Output the data below in full, character for character.

> **DATA FOR PROCESSING**:
-=-=-=-=-
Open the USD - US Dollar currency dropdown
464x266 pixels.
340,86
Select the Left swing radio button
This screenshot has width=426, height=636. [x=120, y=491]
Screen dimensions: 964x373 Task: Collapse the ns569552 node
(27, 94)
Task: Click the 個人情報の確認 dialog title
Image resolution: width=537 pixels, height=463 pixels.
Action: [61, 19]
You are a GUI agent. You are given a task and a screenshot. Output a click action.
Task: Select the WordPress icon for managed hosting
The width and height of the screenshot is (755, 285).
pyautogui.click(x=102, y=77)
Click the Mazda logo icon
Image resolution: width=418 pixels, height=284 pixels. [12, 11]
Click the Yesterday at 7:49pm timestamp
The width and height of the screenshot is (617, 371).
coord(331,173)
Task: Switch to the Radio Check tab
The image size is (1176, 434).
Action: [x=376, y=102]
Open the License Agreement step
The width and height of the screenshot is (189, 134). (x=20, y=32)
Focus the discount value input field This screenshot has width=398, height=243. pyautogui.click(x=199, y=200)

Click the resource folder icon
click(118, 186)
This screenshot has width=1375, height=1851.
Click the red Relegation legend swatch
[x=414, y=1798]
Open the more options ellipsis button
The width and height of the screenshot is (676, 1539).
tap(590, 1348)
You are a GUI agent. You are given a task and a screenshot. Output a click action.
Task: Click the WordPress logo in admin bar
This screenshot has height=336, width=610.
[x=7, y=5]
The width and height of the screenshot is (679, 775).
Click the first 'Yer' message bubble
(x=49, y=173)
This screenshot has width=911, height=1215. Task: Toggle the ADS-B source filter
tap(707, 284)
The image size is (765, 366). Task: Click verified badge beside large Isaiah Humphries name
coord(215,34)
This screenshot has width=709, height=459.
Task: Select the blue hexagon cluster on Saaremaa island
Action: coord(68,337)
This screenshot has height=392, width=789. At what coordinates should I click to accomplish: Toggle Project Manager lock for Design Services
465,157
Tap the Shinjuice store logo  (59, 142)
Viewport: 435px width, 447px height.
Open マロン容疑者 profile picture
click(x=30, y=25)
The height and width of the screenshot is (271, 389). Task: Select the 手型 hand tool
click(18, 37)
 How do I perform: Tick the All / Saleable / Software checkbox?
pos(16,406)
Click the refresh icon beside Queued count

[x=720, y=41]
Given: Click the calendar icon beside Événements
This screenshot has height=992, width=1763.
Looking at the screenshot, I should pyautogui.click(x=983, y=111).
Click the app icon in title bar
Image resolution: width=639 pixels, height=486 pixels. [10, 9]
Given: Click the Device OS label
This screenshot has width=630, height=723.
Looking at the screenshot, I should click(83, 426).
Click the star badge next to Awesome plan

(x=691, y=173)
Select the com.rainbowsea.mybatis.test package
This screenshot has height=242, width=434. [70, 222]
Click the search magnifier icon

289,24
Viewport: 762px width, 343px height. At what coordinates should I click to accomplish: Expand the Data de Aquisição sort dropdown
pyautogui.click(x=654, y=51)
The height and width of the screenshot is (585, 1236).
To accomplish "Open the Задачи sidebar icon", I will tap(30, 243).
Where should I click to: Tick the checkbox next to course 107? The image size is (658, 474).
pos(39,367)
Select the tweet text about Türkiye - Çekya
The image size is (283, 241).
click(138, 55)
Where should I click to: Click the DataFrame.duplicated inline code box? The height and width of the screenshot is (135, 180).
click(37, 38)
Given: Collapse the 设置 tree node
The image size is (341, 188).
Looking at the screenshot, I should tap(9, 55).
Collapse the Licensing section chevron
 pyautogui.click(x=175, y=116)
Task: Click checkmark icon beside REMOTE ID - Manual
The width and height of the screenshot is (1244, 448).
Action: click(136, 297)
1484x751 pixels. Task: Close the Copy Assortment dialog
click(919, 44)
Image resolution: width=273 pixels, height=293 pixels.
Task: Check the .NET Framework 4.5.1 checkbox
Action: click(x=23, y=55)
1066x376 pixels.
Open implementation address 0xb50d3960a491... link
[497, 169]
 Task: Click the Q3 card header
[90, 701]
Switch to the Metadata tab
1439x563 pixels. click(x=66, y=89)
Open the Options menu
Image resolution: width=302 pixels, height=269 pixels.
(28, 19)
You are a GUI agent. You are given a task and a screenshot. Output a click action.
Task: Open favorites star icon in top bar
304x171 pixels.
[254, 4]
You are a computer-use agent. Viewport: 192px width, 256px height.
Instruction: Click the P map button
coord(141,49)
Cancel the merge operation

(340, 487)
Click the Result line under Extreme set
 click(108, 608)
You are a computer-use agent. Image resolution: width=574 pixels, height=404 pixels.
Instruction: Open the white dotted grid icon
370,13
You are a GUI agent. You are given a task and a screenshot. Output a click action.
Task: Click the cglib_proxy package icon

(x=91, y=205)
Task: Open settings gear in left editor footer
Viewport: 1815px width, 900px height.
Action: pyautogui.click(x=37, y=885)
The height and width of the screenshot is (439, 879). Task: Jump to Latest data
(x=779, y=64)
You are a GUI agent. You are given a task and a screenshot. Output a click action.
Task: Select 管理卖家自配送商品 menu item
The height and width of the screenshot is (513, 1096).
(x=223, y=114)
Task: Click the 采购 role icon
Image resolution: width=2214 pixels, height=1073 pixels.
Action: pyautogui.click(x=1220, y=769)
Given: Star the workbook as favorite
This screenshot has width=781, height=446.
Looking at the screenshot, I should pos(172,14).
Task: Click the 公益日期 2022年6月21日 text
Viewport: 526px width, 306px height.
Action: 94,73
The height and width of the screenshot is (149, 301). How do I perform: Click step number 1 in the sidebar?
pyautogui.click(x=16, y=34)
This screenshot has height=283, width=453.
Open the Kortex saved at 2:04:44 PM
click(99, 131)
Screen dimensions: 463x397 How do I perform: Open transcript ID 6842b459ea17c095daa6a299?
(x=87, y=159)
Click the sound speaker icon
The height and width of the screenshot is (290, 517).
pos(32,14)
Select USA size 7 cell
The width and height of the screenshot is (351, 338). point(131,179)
-=-=-=-=-
> **TASK RESPONSE**:
Open the USD - US Dollar currency dropdown
464x266 pixels.
340,86
Select the Left swing radio button
This screenshot has width=426, height=636. [x=120, y=491]
Screen dimensions: 964x373 Task: Collapse the ns569552 node
(27, 94)
Task: Click the 個人情報の確認 dialog title
Image resolution: width=537 pixels, height=463 pixels.
Action: [61, 19]
You are a GUI agent. You are given a task and a screenshot. Output a click action.
Task: Select the WordPress icon for managed hosting
The width and height of the screenshot is (755, 285).
pyautogui.click(x=102, y=77)
Click the Mazda logo icon
Image resolution: width=418 pixels, height=284 pixels. [12, 11]
Click the Yesterday at 7:49pm timestamp
The width and height of the screenshot is (617, 371).
coord(331,173)
Task: Switch to the Radio Check tab
The image size is (1176, 434).
Action: [x=376, y=102]
Open the License Agreement step
The width and height of the screenshot is (189, 134). (x=20, y=32)
Focus the discount value input field This screenshot has width=398, height=243. pyautogui.click(x=199, y=200)

Click the resource folder icon
click(118, 186)
This screenshot has width=1375, height=1851.
Click the red Relegation legend swatch
[x=414, y=1798]
Open the more options ellipsis button
The width and height of the screenshot is (676, 1539).
tap(590, 1348)
You are a GUI agent. You are given a task and a screenshot. Output a click action.
Task: Click the WordPress logo in admin bar
This screenshot has height=336, width=610.
[x=7, y=5]
The width and height of the screenshot is (679, 775).
Click the first 'Yer' message bubble
(x=49, y=173)
This screenshot has width=911, height=1215. Task: Toggle the ADS-B source filter
tap(707, 284)
The image size is (765, 366). Task: Click verified badge beside large Isaiah Humphries name
coord(215,34)
This screenshot has width=709, height=459.
Task: Select the blue hexagon cluster on Saaremaa island
Action: coord(68,337)
This screenshot has height=392, width=789. At what coordinates should I click to accomplish: Toggle Project Manager lock for Design Services
465,157
Tap the Shinjuice store logo  (59, 142)
Viewport: 435px width, 447px height.
Open マロン容疑者 profile picture
click(x=30, y=25)
The height and width of the screenshot is (271, 389). Task: Select the 手型 hand tool
click(18, 37)
 How do I perform: Tick the All / Saleable / Software checkbox?
pos(16,406)
Click the refresh icon beside Queued count

[x=720, y=41]
Given: Click the calendar icon beside Événements
This screenshot has height=992, width=1763.
Looking at the screenshot, I should pyautogui.click(x=983, y=111).
Click the app icon in title bar
Image resolution: width=639 pixels, height=486 pixels. [10, 9]
Given: Click the Device OS label
This screenshot has width=630, height=723.
Looking at the screenshot, I should click(83, 426).
Click the star badge next to Awesome plan

(x=691, y=173)
Select the com.rainbowsea.mybatis.test package
This screenshot has height=242, width=434. [70, 222]
Click the search magnifier icon

289,24
Viewport: 762px width, 343px height. At what coordinates should I click to accomplish: Expand the Data de Aquisição sort dropdown
pyautogui.click(x=654, y=51)
The height and width of the screenshot is (585, 1236).
To accomplish "Open the Задачи sidebar icon", I will tap(30, 243).
Where should I click to: Tick the checkbox next to course 107? The image size is (658, 474).
pos(39,367)
Select the tweet text about Türkiye - Çekya
The image size is (283, 241).
click(138, 55)
Where should I click to: Click the DataFrame.duplicated inline code box? The height and width of the screenshot is (135, 180).
click(37, 38)
Given: Collapse the 设置 tree node
The image size is (341, 188).
Looking at the screenshot, I should tap(9, 55).
Collapse the Licensing section chevron
 pyautogui.click(x=175, y=116)
Task: Click checkmark icon beside REMOTE ID - Manual
The width and height of the screenshot is (1244, 448).
Action: click(136, 297)
1484x751 pixels. Task: Close the Copy Assortment dialog
click(919, 44)
Image resolution: width=273 pixels, height=293 pixels.
Task: Check the .NET Framework 4.5.1 checkbox
Action: click(x=23, y=55)
1066x376 pixels.
Open implementation address 0xb50d3960a491... link
[497, 169]
 Task: Click the Q3 card header
[90, 701]
Switch to the Metadata tab
1439x563 pixels. click(x=66, y=89)
Open the Options menu
Image resolution: width=302 pixels, height=269 pixels.
(28, 19)
You are a GUI agent. You are given a task and a screenshot. Output a click action.
Task: Open favorites star icon in top bar
304x171 pixels.
[254, 4]
You are a computer-use agent. Viewport: 192px width, 256px height.
Instruction: Click the P map button
coord(141,49)
Cancel the merge operation

(340, 487)
Click the Result line under Extreme set
 click(108, 608)
You are a computer-use agent. Image resolution: width=574 pixels, height=404 pixels.
Instruction: Open the white dotted grid icon
370,13
You are a GUI agent. You are given a task and a screenshot. Output a click action.
Task: Click the cglib_proxy package icon

(x=91, y=205)
Task: Open settings gear in left editor footer
Viewport: 1815px width, 900px height.
Action: pyautogui.click(x=37, y=885)
The height and width of the screenshot is (439, 879). Task: Jump to Latest data
(x=779, y=64)
You are a GUI agent. You are given a task and a screenshot. Output a click action.
Task: Select 管理卖家自配送商品 menu item
The height and width of the screenshot is (513, 1096).
(x=223, y=114)
Task: Click the 采购 role icon
Image resolution: width=2214 pixels, height=1073 pixels.
Action: pyautogui.click(x=1220, y=769)
Given: Star the workbook as favorite
This screenshot has width=781, height=446.
Looking at the screenshot, I should pos(172,14).
Task: Click the 公益日期 2022年6月21日 text
Viewport: 526px width, 306px height.
Action: 94,73
The height and width of the screenshot is (149, 301). How do I perform: Click step number 1 in the sidebar?
pyautogui.click(x=16, y=34)
This screenshot has height=283, width=453.
Open the Kortex saved at 2:04:44 PM
click(99, 131)
Screen dimensions: 463x397 How do I perform: Open transcript ID 6842b459ea17c095daa6a299?
(x=87, y=159)
Click the sound speaker icon
The height and width of the screenshot is (290, 517).
pos(32,14)
Select USA size 7 cell
The width and height of the screenshot is (351, 338). point(131,179)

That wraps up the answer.